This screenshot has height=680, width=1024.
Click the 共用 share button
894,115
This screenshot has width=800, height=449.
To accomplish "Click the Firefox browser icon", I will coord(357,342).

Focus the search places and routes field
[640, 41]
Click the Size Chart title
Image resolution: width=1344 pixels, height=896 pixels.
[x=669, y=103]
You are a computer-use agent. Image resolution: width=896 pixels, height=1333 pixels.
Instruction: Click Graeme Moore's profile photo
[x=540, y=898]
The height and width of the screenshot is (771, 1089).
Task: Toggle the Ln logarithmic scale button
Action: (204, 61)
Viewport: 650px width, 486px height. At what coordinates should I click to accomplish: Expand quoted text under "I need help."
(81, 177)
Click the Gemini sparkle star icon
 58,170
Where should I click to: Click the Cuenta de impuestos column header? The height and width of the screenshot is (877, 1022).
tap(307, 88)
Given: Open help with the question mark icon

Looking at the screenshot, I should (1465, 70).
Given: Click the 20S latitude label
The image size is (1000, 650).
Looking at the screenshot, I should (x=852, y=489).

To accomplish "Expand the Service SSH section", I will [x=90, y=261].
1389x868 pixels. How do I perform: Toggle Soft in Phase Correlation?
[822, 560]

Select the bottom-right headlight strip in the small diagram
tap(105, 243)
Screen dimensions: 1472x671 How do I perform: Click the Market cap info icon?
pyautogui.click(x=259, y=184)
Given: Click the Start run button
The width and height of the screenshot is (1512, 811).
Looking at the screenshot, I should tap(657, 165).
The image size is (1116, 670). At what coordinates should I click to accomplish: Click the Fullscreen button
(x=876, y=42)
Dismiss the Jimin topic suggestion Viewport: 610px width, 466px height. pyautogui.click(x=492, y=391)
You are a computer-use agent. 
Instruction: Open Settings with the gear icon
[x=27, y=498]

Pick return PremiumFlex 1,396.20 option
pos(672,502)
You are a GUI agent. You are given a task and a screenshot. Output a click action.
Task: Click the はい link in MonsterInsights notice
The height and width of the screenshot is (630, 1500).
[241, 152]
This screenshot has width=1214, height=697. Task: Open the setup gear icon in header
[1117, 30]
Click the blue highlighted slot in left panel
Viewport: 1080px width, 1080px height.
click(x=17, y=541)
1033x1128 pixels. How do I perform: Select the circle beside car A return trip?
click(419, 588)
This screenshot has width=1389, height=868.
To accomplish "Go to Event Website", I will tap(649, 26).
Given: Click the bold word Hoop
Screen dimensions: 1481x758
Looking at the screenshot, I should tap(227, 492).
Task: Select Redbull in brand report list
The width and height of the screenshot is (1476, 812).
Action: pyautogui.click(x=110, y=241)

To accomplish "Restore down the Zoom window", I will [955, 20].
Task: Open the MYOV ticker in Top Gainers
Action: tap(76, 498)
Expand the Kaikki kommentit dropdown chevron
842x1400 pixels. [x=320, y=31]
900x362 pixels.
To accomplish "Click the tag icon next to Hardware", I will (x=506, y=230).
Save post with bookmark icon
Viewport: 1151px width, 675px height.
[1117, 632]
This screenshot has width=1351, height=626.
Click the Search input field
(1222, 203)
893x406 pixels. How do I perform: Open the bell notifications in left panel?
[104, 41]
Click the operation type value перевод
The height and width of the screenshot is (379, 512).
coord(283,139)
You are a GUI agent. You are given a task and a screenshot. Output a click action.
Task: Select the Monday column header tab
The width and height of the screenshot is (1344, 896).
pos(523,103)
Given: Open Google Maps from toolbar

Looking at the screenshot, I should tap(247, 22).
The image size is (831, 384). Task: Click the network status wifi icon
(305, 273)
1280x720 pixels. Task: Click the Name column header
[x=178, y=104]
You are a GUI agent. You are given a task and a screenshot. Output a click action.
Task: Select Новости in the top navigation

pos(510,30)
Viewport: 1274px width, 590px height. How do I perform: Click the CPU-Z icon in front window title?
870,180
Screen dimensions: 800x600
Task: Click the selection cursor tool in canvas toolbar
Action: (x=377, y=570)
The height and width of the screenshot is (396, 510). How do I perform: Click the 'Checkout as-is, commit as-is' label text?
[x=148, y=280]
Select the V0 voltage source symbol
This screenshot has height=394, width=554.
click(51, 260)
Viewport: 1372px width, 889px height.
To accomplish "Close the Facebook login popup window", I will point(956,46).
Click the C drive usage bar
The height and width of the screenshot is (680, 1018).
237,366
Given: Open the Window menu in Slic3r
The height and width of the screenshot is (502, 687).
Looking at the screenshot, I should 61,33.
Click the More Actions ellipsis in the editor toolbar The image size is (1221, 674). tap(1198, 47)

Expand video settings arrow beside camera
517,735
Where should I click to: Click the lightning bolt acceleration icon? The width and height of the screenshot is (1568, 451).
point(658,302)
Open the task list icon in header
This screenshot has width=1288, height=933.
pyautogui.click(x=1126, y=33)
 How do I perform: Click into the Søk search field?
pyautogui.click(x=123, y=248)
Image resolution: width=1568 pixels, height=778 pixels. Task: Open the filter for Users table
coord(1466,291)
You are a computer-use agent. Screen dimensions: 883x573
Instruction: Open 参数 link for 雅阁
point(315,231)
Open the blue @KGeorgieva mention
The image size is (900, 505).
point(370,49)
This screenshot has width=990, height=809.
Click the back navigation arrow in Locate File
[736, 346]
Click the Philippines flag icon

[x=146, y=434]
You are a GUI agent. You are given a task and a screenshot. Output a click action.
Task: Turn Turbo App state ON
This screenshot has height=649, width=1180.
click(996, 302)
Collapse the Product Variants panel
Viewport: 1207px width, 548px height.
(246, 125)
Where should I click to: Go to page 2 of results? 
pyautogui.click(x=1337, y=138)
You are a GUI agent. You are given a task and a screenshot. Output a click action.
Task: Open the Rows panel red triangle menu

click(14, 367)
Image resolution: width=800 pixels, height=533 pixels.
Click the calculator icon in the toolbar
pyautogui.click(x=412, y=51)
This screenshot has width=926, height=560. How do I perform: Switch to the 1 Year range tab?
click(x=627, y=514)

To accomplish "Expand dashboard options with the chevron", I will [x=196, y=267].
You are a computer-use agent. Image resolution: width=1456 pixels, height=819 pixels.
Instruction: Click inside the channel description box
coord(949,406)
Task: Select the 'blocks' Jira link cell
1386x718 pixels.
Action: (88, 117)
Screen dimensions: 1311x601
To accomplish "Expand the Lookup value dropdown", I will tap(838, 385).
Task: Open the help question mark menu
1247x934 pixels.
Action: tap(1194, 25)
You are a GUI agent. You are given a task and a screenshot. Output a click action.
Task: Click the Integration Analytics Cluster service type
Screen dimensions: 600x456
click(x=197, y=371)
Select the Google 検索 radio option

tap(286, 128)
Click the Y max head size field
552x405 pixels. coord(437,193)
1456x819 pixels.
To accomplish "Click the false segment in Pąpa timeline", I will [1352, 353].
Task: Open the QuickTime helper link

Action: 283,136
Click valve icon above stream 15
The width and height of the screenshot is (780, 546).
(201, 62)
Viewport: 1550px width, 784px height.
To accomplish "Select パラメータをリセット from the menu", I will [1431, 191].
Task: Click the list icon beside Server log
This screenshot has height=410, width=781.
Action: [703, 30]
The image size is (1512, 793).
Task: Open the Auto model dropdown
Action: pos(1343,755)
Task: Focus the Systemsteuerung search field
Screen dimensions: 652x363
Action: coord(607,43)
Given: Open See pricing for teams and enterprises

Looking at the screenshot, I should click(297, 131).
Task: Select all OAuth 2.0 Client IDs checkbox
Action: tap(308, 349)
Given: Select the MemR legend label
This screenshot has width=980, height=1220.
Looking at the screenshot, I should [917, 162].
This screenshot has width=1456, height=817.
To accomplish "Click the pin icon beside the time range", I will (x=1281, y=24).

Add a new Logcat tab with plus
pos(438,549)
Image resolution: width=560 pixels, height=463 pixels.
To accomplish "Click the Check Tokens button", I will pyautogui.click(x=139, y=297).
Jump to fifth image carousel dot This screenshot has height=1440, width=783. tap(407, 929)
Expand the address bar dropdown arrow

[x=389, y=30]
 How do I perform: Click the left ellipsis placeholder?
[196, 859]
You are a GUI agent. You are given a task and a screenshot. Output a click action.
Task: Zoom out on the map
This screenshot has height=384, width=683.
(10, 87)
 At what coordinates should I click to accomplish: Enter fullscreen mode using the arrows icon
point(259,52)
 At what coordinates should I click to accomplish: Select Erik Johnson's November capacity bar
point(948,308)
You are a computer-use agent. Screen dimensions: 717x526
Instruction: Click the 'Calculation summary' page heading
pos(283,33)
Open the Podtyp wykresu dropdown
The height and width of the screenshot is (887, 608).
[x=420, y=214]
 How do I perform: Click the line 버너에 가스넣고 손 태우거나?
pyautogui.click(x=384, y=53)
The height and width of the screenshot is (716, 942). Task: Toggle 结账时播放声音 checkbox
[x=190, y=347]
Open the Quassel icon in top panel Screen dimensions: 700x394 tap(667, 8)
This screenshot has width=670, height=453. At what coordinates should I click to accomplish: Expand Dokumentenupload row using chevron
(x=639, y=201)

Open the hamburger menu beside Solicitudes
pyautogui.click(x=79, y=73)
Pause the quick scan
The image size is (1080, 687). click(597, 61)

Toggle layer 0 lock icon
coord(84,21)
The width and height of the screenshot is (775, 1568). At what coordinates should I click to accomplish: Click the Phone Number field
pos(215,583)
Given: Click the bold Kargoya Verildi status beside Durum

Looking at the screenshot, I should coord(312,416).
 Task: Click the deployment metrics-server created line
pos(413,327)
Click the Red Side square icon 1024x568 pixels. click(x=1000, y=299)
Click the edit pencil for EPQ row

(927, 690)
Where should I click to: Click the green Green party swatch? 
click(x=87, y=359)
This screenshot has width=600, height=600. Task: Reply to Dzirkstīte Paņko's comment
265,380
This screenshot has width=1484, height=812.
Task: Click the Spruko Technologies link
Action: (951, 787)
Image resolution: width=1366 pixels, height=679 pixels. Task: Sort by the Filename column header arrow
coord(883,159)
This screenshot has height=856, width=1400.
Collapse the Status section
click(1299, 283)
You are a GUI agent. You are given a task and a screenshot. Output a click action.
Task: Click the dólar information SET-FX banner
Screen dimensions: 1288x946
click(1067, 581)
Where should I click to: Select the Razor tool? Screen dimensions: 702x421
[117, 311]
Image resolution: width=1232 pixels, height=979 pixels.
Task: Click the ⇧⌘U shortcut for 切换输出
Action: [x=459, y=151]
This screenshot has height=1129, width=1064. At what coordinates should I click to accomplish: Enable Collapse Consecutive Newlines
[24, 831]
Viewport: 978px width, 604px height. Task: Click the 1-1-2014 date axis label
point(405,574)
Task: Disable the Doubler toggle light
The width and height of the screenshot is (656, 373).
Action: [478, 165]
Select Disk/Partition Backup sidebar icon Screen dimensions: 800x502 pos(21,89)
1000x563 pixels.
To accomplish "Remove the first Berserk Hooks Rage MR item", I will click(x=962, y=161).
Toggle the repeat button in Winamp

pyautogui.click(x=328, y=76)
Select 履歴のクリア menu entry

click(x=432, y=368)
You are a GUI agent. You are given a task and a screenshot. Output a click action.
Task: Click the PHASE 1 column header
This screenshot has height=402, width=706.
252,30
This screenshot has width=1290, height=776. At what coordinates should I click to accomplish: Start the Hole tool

______

§ WHAT IS NEEDED
Please pull out every line of the data above that contains the word "label", matching its case exactly.

§ OUTPUT FOR THIS EXERCISE
Given: Click the 20S latitude label
The height and width of the screenshot is (396, 510). How do I perform: Click the 'Checkout as-is, commit as-is' label text?
Given: Select the MemR legend label
Viewport: 978px width, 604px height. Task: Click the 1-1-2014 date axis label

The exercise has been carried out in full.